INFORMATION PROVIDED:
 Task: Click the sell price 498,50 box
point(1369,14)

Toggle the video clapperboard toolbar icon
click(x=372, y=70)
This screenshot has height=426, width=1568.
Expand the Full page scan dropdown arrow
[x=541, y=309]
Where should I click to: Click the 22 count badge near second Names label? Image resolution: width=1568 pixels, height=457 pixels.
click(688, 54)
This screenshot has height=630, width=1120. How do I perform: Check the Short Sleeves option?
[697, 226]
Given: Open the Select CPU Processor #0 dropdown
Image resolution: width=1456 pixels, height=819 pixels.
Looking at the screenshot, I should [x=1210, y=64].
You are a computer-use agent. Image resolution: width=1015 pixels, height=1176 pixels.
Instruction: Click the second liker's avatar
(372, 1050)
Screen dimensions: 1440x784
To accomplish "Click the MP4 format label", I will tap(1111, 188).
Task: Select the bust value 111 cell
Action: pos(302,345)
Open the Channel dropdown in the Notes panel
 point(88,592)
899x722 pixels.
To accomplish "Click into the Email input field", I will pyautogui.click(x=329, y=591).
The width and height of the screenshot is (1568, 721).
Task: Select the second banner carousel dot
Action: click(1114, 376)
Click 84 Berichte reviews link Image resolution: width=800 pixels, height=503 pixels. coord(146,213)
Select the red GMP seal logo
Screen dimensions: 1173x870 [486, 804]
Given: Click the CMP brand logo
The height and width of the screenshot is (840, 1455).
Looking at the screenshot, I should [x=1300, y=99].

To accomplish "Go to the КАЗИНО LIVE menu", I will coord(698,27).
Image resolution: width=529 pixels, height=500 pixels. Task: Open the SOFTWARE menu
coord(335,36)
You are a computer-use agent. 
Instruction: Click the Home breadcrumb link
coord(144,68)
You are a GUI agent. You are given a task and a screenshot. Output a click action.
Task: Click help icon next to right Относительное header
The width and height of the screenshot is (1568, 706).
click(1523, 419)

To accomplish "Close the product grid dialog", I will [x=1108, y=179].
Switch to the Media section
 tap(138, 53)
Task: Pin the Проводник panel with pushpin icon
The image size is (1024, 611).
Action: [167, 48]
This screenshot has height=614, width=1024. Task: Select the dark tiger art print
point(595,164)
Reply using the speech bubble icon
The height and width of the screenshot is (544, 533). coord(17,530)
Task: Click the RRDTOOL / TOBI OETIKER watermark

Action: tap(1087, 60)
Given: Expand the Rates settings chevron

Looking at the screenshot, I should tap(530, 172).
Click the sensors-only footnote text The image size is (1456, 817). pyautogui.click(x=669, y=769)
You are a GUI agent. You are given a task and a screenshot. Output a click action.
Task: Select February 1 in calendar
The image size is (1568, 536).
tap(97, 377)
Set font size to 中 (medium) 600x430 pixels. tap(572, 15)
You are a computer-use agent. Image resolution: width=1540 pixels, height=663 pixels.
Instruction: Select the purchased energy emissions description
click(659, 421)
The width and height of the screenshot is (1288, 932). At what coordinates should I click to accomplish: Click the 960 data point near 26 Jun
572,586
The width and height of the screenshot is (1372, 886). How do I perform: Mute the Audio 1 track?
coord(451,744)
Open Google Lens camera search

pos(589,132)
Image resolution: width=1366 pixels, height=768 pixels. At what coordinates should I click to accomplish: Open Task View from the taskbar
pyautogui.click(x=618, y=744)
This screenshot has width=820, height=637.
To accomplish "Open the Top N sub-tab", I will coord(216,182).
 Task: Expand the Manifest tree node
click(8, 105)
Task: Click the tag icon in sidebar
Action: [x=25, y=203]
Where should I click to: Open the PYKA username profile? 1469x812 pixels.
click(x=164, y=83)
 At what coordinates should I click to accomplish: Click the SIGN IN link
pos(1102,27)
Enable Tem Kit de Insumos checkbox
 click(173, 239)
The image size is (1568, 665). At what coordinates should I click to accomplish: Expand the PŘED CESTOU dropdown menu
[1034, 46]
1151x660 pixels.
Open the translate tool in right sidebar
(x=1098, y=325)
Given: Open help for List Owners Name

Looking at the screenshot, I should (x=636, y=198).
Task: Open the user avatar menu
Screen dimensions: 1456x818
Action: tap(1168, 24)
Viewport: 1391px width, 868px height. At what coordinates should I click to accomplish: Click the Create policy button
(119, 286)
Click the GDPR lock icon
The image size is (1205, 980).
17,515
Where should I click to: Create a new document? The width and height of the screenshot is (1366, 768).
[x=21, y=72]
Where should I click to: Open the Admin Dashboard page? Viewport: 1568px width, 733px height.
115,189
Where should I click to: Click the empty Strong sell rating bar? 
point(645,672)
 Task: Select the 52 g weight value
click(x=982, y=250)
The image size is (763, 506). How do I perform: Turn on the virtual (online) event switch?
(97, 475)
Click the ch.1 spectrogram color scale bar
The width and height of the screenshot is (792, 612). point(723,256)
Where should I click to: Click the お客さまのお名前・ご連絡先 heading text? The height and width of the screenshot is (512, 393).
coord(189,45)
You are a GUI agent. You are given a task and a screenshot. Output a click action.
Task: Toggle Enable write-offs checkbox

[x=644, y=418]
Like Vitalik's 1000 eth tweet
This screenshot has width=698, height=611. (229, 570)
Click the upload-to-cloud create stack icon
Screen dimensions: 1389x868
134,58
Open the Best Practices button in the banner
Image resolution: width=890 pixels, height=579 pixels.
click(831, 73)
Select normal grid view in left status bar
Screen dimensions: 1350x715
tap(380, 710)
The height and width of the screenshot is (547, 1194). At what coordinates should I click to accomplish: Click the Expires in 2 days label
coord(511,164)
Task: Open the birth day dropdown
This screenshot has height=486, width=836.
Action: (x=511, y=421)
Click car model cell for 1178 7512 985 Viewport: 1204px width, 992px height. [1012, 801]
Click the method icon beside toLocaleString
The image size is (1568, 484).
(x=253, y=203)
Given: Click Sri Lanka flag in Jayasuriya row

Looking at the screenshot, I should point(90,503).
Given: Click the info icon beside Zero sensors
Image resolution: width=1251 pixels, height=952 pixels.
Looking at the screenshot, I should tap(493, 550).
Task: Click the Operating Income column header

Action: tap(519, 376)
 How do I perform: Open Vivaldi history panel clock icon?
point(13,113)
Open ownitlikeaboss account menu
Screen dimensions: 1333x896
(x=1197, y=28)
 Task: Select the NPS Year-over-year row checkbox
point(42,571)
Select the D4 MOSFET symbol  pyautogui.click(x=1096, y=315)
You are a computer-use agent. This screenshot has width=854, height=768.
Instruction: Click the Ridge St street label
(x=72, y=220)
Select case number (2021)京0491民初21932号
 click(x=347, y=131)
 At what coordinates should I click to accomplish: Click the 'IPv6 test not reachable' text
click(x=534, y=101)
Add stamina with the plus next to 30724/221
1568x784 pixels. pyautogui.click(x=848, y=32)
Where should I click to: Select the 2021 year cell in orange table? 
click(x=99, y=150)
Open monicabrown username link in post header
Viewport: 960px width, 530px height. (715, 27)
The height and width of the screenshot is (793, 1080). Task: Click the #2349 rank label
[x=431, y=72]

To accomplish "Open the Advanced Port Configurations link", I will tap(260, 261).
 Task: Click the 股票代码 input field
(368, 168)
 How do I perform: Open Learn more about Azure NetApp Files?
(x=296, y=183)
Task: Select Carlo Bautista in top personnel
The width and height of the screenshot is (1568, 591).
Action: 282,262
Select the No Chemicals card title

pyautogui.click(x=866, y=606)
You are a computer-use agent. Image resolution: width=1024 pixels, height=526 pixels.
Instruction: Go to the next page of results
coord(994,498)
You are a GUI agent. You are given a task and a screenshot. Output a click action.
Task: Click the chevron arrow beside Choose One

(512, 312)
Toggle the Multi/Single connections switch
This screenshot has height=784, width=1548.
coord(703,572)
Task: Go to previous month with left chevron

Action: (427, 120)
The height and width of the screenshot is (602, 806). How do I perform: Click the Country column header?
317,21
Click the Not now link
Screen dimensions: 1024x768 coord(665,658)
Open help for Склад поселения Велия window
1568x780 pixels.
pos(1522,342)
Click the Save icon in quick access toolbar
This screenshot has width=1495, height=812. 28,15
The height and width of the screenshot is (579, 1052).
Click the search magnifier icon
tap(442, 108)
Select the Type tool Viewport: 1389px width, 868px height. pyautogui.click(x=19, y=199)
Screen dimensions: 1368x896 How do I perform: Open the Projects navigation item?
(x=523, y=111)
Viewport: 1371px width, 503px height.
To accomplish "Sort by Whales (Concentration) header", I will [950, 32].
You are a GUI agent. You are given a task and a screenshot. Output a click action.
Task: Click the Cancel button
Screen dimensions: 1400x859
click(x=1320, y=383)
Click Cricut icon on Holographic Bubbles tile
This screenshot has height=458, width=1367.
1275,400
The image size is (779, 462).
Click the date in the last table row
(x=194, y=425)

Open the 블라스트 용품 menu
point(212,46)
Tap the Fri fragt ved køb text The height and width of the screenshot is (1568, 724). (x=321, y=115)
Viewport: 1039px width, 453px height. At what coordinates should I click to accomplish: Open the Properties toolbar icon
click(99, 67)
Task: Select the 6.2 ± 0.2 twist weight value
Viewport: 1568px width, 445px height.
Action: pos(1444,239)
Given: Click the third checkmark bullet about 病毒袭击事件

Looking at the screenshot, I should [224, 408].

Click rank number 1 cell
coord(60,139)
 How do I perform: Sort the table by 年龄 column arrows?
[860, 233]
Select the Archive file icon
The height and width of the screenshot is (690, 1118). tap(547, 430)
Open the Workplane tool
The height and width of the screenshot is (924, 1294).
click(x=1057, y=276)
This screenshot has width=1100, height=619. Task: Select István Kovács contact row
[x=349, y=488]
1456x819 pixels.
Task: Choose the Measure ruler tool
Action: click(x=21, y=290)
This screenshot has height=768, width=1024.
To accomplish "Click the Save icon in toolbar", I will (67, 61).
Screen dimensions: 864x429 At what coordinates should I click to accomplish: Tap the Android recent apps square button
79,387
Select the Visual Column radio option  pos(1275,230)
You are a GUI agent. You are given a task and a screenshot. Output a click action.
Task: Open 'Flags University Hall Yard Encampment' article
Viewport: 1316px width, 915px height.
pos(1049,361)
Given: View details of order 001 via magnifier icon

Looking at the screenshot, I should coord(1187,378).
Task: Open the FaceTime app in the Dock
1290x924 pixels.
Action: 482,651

SHORT PROBLEM: Lay out the stretch of entries from the line containing "You are a computer-use agent. This" through the line containing "coord(994,498)" as a JSON list of strings, with one string for each line and blank lines left out.

PROBLEM SOLUTION:
[
  "You are a computer-use agent. This screenshot has width=854, height=768.",
  "Instruction: Click the Ridge St street label",
  "(x=72, y=220)",
  "Select case number (2021)京0491民初21932号",
  " click(x=347, y=131)",
  " At what coordinates should I click to accomplish: Click the 'IPv6 test not reachable' text",
  "click(x=534, y=101)",
  "Add stamina with the plus next to 30724/221",
  "1568x784 pixels. pyautogui.click(x=848, y=32)",
  "Where should I click to: Select the 2021 year cell in orange table? ",
  "click(x=99, y=150)",
  "Open monicabrown username link in post header",
  "Viewport: 960px width, 530px height. (715, 27)",
  "The height and width of the screenshot is (793, 1080). Task: Click the #2349 rank label",
  "[x=431, y=72]",
  "To accomplish \"Open the Advanced Port Configurations link\", I will tap(260, 261).",
  " Task: Click the 股票代码 input field",
  "(368, 168)",
  " How do I perform: Open Learn more about Azure NetApp Files?",
  "(x=296, y=183)",
  "Task: Select Carlo Bautista in top personnel",
  "The width and height of the screenshot is (1568, 591).",
  "Action: 282,262",
  "Select the No Chemicals card title",
  "pyautogui.click(x=866, y=606)",
  "You are a computer-use agent. Image resolution: width=1024 pixels, height=526 pixels.",
  "Instruction: Go to the next page of results",
  "coord(994,498)"
]